Sunday, April 20, 2008

Interview with Twilight Zone's Rod Serling

Slice of the Writing Life

An excerpt of the last interview conducted with Twilight Zone’s brilliant creator/writer Rod Serling.

Interviewer: Linda Brevelle

Place: Franco's La Taverna on Los Angeles’ Sunset Strip.

Date: March 4, 1975—just a few months prior to Serling’s sudden death at age 50.

Brevelle: What causes you to write?

Serling: I never really thought about it. If I could really conjure up an answer to that, I suppose I'd be able to answer a lot of questions that bug me.

Why do I write? I guess that's been asked of every writer. I don't know. It isn't any massive compulsion. I don't feel, you know, God dictated that I should write. You know, thunder rents the sky and a bony finger comes down from the clouds and says, "You. You write. You're the anointed." I never felt that. I suppose it's part compulsion, part a channel for what your brain is churning up.

But I don't subscribe to the "Know Thyself" theory. I'm afraid that if I started to ponder who I am and what I am, I might not like what I find. So, I'd rather go along with this sense of illusion that I'm a neutral beast going along through life doing everything that's preordained. I'm out of control anyway, so why fight it. I suppose we think euphemistically that all writers write because they have something to say that is truthful and honest and pointed and important. And I suppose I subscribe to that, too. But God knows when I look back over thirty years of professional writing, I'm hard-pressed to come up with anything that's important. Some things are literate, some things are interesting, some things are classy, but very damn little is important.

Brevelle: Who do you write for?

Serling: Myself. If I enjoy it.


Brevelle: What do you enjoy about writing?

Serling: I don't enjoy any of the process of writing. I enjoy it when it goes on if it zings and it has great warmth and import and it's successful. Yeah, that's when I enjoy it. But during the desperate, tough time of creating it, there's not much I enjoy about it. It tires me and lays me out, which is sort of the way I feel now. Tired.

Brevelle: So it's a suffering process for you...

Serling: It is. Giving birth, you know. Waiting. Should we call the doctor? You know, for the Caesarian. It's obviously not going to come out normally.
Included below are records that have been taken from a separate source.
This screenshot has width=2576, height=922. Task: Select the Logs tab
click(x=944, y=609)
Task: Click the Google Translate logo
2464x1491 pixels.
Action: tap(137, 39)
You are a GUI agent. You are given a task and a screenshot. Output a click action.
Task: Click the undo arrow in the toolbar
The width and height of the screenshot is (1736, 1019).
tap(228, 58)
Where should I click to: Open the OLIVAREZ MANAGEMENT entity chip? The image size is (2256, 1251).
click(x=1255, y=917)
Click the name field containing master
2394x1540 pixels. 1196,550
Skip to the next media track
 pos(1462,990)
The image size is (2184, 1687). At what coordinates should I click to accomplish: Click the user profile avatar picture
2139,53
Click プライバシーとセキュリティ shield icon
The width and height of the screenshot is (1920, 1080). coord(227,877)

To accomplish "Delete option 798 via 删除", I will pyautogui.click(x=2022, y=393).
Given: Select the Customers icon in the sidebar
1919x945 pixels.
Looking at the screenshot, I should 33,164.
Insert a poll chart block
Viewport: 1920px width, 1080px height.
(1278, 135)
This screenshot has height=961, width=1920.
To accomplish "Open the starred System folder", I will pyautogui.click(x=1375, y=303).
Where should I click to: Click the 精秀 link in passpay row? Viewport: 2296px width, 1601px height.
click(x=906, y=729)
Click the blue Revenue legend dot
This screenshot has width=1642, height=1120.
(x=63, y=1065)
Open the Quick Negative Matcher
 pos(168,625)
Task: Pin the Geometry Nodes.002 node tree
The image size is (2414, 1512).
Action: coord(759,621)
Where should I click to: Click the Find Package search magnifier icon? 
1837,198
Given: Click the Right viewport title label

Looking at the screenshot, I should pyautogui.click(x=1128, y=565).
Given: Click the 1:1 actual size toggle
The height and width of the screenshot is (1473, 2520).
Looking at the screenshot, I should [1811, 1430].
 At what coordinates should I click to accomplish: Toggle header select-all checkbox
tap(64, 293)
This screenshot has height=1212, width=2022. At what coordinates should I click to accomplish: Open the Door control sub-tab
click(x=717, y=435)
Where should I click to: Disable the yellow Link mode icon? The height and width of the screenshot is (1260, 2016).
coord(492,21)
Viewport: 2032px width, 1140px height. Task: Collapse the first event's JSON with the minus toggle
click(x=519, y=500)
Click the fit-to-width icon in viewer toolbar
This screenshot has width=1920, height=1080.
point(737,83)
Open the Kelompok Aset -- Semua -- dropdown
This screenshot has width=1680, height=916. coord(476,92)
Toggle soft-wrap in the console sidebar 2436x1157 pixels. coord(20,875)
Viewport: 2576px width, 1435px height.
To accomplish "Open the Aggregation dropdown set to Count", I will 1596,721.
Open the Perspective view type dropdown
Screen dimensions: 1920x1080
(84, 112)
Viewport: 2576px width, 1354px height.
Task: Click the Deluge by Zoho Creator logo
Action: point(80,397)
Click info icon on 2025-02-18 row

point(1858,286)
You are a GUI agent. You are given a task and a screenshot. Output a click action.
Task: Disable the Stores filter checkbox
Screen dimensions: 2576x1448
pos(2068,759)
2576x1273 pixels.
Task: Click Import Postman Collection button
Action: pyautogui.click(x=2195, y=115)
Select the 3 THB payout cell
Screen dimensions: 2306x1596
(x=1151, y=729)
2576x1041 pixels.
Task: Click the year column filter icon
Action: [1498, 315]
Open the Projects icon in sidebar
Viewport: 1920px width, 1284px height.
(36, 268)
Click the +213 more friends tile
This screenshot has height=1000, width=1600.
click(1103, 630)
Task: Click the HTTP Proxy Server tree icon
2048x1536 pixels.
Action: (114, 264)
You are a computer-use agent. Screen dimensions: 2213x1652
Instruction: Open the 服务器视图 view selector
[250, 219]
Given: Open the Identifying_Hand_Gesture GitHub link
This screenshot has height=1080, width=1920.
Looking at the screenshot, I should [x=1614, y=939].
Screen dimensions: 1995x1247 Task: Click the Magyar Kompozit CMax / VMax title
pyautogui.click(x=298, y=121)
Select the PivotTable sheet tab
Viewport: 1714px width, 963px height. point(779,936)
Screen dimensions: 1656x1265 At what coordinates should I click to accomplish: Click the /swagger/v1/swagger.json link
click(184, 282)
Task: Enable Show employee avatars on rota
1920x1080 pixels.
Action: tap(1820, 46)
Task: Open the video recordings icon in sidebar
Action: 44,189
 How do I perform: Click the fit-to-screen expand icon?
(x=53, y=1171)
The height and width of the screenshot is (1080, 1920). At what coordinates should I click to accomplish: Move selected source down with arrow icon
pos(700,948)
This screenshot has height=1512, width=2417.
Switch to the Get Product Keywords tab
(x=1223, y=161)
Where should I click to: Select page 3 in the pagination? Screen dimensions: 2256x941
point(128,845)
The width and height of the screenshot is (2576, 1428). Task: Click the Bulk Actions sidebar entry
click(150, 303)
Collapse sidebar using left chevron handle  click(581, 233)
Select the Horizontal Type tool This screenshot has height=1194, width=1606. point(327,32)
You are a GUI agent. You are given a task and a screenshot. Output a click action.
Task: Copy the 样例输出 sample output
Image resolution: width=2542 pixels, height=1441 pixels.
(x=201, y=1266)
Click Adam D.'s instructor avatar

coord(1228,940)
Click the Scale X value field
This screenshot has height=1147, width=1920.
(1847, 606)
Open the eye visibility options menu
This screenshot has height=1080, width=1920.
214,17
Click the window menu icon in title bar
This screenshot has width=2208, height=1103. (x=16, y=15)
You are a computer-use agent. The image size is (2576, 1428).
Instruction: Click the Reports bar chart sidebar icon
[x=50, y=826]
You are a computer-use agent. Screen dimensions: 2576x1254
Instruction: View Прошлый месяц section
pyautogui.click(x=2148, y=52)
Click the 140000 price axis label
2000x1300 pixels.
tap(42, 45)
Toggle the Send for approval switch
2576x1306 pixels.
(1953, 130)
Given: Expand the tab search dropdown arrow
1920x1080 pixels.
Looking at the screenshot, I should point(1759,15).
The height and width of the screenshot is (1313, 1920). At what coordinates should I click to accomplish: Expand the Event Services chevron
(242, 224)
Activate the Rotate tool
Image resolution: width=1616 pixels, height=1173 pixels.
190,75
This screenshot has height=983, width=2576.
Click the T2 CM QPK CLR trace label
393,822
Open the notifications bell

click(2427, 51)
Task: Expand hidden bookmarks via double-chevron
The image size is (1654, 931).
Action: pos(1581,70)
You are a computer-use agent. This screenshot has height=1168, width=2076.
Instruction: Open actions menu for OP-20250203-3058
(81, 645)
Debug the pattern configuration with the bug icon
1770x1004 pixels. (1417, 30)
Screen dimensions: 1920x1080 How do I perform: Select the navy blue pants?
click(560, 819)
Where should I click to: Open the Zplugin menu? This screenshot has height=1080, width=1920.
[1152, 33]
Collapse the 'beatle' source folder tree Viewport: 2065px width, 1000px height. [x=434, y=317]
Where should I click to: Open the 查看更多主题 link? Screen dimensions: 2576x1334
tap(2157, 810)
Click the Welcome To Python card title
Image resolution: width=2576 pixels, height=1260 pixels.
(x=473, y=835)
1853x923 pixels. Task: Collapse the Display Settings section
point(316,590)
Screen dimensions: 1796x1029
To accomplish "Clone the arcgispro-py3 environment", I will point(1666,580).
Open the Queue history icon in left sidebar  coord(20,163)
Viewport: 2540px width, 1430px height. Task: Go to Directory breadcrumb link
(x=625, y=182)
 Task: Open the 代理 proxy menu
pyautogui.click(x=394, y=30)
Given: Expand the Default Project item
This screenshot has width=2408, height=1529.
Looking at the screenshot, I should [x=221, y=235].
Brevelle: What is most difficult for you about writing?

Serling: In terms of screenwriting adaptations it's trying to cut out stuff that's extraneous, without doing damage to the original piece, because you owe a debt of some respect to the original author. That's why it was bought.

That's been the problem with this current project, The Salamander. It's a big book, very heavy with people and complexities and interwoven plotlines. I'm finding it very difficult to decide what can I cut away without doing damage. Or without leaving an audience saying, "Well, wait a minute. How did he come into this? I never saw him before. Who's this person?" That kind of thing.

Brevelle: What's your system for getting writing done? You know, some writers use colored paper, others write in longhand on legal pads...

Serling: I don't have any system. I dictate a lot, through a machine, and I also have a secretary. But I used to type just like everybody else. I find dictating in the mass media particularly good because you're writing for voice anyway; you're writing for people to say a line and, consequently, saying a line through a machine is quite a valid test for the validity of what you're saying. If it sounds good as you say it, likely as not it'll sound good when an actor's saying it. The tendency when you dictate is to overwrite, because you're not counting pages, you don't really know what the hell the page count is. But in terms of standing up when I write, what hour I write, that all relates very specifically to the individual. Writers vary tremendously. Was it Tom Wolfe who stood up or was it Hemingway who had to stand up? I don't know.

Brevelle: Hemingway. He had to space three times between words to slow down.

Serling: Was it Hemingway who had to put the thing on the mantel or something? And I think Wolfe wrote in longhand. You know, it depends on the animal, particularly who's doing it. In my case, the only thing I would say was part of the discipline is that I have to start writing quite early. I write much better in the non-confines of the early morning than I do the clutter of the day.

Brevelle: How much time do you spend actually writing?

Serling: I would guess three full hours a day, and in terms of the pre-writing activity, God, that's endless, it's constant, almost constant.

Brevelle: Do you have any encouragement for writers who accumulate a lot of rejection slips?

Serling: Only that somehow, some way, incredibly enough, good writing ultimately gets recognized. I don't know how that happens but it does. If you're really a good writer and deserve that honored position, then by God, you'll write, and you'll be read, and you'll be produced somehow. It just works that way. If you're just a simple ordinary day-to-day craftsman, no different than most, then the likelihood is that you probably won't make it in writing. You're going to wind up either getting married, working for an insurance company, joining the regular army, or what-all. But if you have a spark in you, a cut above the average, I think ultimately you make it.

1 comment:

Mistress of the Dorkness said...

Mike,

Wow, this is really cool. Thanks for posting it!